MONTREAL –Blackhawks general manager Kyle Davidson and the NHL’s 31 other GMs will meet for several hours Wednesday afternoon in Montreal ahead of the draft Thursday and Friday.
Trades won’t officially be on the meeting agenda, but from an external standpoint, the spin-off trade discussions the meeting might produce is clearly the most intriguing part.
Davidson will likely be an active player in said discussions, too, and remain so into Thursday and Friday.

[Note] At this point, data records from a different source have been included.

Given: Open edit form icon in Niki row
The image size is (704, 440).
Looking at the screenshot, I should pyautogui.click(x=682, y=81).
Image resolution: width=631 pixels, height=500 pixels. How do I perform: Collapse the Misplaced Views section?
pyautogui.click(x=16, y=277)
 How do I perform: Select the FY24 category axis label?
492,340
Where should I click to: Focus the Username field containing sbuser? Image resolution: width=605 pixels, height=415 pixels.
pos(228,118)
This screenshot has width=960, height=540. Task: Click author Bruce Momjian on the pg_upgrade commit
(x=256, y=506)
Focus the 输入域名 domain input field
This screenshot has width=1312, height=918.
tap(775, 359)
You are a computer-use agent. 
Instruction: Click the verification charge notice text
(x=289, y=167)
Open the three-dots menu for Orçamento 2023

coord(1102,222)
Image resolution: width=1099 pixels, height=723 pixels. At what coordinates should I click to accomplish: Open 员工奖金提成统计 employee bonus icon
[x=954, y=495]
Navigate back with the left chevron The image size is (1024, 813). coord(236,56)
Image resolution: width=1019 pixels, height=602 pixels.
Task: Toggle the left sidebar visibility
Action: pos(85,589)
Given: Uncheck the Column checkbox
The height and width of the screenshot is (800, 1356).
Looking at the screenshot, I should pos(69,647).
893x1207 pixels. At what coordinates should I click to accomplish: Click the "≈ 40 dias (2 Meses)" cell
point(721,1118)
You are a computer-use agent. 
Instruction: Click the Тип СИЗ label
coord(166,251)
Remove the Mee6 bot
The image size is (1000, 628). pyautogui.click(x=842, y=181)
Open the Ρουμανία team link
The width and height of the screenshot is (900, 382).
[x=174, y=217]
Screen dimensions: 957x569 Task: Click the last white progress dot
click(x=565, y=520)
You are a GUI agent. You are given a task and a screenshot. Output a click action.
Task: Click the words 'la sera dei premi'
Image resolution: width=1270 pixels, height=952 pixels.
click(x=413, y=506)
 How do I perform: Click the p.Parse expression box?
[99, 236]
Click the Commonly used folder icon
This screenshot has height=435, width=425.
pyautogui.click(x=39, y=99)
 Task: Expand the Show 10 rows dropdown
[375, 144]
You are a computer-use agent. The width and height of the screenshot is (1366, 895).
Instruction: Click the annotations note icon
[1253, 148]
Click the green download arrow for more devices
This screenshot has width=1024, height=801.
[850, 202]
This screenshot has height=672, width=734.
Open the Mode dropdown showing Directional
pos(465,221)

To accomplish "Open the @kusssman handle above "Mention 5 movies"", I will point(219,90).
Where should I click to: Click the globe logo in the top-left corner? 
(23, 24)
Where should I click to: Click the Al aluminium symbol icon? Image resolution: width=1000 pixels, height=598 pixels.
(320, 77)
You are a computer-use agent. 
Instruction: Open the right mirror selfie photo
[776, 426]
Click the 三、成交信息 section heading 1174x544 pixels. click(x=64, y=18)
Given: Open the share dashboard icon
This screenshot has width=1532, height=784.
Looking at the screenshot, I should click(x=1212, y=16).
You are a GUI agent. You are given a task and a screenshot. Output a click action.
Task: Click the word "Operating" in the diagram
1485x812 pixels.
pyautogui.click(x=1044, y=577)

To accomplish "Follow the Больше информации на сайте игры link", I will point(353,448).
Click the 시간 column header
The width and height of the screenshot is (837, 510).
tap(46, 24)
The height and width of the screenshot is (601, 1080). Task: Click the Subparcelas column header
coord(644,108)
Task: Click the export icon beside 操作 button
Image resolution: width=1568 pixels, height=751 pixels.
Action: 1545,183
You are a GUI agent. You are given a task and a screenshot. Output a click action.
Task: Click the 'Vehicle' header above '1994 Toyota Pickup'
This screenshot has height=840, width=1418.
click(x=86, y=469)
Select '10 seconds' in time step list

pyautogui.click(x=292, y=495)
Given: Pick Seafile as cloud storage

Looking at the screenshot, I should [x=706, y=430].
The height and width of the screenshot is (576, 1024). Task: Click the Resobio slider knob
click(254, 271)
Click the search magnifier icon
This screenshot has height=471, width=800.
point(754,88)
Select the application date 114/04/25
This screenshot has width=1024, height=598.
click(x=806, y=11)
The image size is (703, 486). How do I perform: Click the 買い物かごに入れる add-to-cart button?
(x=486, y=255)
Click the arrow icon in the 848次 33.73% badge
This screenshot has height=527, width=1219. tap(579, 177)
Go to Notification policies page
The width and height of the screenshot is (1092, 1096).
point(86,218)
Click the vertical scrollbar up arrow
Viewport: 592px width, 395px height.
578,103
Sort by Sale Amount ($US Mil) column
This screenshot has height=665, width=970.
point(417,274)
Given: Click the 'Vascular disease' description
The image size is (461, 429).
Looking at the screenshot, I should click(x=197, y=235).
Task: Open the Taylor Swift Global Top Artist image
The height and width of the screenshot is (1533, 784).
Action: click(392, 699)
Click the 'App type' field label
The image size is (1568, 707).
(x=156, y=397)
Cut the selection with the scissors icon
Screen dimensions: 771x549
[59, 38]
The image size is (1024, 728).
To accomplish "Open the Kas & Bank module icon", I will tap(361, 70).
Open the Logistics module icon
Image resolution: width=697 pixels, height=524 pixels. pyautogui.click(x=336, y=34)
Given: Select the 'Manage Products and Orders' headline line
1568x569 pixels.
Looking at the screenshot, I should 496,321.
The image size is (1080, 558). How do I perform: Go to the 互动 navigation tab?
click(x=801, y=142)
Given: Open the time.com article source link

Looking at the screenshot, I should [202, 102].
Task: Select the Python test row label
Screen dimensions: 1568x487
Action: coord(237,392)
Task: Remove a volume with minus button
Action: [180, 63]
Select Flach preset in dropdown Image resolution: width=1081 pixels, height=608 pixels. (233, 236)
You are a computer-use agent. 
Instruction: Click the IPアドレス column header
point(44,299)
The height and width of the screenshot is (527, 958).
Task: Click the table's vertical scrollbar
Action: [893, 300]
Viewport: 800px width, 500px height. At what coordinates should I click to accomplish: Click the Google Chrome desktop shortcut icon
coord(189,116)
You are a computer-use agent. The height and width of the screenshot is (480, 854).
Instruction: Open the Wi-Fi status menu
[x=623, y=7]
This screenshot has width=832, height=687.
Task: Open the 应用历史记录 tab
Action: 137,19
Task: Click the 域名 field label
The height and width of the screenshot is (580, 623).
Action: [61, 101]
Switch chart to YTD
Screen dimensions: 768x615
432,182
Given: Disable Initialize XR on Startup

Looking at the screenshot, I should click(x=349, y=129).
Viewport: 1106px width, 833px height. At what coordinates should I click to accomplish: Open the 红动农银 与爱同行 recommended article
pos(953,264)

The Hawks have made it clear their top priority is to accumulate as many future-oriented assets –namely picks and prospects — as possible, and they’re willing to listen to offers on any current players.
Alex DeBrincat obviously headlines that list; he might headline the list of players on the block across the entire NHL, although it remains unclear if he will be moved this week. Sportsnet’s Elliotte Friedman reported recently the Flyers have talked with the Hawks about DeBrincat, but the Flyers’ unwillingness to part with the No. 5 overall pick cooled off those negotiations.
DeBrincat isn’t the only player for whom Davidson will be trying to find a suitor, though. With pending restricted free agent forwards Dylan Strome and Dominik Kubalik seemingly not in the Hawks’ plans moving forward, trading their RFA rights to more interested teams would be prudent.
The issue is whether any teams will be willing to give up anything — even a mid-round pick — for either guy. Even if the Hawks do get another team to bite, they probably won’t get very much in return.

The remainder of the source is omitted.